* **ACTIVITY**
Search the entries for the word "computer" and report each line that has it.

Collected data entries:
• • • • • • •

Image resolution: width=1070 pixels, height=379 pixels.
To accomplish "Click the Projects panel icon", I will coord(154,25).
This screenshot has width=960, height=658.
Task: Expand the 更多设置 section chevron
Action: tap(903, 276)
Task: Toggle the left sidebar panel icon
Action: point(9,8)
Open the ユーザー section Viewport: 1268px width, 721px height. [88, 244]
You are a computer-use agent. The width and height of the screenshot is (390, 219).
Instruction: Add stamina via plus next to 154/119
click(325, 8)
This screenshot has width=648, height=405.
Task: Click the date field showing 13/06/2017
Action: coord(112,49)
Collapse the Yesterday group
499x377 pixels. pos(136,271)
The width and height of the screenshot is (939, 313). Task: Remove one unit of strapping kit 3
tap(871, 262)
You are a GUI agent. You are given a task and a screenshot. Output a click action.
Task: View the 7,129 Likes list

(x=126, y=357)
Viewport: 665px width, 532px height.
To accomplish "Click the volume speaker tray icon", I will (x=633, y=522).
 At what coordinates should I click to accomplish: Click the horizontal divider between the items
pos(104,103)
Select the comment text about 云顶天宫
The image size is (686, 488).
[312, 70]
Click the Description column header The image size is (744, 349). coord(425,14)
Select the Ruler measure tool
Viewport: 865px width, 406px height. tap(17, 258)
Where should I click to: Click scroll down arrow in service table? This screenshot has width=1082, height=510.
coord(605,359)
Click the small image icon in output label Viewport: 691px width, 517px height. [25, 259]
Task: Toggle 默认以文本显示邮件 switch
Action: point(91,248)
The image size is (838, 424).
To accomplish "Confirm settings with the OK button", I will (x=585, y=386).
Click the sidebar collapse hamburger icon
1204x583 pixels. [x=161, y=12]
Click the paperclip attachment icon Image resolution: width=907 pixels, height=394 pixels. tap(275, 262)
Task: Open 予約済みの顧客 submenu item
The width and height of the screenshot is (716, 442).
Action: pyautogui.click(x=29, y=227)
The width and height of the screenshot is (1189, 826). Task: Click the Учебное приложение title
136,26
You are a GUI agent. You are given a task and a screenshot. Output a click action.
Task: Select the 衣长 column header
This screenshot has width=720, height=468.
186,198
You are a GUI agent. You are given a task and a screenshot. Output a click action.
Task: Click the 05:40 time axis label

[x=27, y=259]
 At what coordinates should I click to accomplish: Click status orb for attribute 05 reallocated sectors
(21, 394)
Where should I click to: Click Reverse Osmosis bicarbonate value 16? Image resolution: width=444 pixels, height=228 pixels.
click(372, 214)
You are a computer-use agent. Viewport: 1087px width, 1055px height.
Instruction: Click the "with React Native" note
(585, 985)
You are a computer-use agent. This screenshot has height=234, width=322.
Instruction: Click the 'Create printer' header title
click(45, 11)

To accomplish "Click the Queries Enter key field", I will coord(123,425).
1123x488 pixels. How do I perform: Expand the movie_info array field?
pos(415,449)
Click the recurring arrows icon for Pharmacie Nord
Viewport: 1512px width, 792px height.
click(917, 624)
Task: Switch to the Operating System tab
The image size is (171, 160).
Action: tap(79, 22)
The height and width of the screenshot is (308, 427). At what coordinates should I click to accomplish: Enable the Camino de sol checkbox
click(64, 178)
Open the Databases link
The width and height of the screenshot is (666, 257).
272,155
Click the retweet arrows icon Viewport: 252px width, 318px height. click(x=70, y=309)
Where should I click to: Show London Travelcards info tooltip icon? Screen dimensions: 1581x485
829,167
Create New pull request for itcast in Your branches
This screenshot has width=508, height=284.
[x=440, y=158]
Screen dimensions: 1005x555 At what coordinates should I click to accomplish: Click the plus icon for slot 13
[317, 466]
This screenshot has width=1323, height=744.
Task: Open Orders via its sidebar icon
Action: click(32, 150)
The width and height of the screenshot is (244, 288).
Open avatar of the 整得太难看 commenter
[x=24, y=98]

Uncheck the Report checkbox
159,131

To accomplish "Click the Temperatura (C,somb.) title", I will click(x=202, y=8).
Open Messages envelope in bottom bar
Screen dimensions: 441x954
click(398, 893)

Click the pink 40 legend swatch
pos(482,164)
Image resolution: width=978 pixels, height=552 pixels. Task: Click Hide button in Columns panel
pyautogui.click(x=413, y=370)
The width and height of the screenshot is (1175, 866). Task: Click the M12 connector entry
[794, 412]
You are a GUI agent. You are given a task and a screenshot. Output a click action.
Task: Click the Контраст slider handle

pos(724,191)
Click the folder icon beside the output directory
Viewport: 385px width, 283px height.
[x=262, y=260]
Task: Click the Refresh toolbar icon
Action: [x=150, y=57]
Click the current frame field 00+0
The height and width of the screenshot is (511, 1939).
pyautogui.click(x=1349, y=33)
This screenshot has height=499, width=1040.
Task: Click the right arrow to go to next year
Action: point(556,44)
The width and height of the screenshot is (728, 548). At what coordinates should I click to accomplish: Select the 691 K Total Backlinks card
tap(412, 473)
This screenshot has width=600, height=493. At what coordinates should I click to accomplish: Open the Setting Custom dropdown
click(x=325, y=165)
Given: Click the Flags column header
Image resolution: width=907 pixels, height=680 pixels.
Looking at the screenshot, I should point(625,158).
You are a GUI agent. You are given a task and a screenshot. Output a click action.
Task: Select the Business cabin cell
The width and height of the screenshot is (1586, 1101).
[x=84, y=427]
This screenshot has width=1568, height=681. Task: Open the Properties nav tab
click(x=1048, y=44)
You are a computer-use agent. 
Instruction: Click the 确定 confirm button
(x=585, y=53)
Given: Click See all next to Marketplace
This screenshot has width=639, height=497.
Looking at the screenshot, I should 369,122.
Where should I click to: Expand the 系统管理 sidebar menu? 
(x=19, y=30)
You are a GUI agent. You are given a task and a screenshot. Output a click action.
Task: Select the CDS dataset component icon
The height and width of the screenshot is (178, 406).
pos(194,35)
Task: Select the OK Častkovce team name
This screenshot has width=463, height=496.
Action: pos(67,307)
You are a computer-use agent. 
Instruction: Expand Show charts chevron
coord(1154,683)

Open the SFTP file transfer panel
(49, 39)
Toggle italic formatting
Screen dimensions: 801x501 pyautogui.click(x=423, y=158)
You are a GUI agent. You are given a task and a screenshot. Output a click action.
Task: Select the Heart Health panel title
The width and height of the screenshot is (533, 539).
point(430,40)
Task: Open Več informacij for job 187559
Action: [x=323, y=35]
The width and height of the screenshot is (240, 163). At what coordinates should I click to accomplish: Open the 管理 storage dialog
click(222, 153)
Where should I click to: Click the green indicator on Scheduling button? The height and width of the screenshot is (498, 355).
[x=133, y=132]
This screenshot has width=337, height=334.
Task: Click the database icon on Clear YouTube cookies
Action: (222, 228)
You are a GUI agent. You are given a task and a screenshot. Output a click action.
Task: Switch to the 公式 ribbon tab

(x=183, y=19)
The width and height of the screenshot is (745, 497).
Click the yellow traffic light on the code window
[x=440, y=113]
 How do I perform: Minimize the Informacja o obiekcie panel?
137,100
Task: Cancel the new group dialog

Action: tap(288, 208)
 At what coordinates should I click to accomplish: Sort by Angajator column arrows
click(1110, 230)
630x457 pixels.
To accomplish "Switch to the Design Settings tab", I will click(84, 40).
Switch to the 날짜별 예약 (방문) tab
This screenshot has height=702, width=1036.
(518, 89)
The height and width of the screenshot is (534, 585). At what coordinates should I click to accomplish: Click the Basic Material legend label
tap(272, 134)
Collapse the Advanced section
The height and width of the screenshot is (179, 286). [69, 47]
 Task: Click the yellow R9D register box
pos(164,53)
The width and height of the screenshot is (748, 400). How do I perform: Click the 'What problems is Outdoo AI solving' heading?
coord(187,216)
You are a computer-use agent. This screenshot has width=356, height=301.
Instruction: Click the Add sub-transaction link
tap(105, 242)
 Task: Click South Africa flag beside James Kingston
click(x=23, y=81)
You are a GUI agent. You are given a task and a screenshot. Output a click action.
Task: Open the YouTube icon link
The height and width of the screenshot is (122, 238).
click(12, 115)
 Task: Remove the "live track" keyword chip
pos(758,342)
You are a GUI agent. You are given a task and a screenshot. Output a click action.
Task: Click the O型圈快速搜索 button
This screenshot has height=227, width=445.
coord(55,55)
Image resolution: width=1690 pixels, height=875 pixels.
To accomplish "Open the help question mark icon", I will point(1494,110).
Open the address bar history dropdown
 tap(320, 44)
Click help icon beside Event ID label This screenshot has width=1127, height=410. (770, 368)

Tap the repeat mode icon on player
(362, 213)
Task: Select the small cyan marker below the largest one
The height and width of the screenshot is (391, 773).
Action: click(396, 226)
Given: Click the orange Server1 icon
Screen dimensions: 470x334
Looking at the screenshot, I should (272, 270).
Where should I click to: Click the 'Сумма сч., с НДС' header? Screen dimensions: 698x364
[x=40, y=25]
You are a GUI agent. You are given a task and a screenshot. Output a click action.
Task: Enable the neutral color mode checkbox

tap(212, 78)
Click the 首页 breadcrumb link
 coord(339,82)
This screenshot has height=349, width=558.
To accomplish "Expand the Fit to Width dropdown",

• • • • • • •

* **SOLUTION TO THIS PROBLEM**
You are a computer-use agent. The width and height of the screenshot is (390, 219).
You are a computer-use agent. Viewport: 1087px width, 1055px height.
You are a computer-use agent. This screenshot has height=234, width=322.
You are a computer-use agent. 
You are a computer-use agent. 
You are a computer-use agent. This screenshot has width=356, height=301.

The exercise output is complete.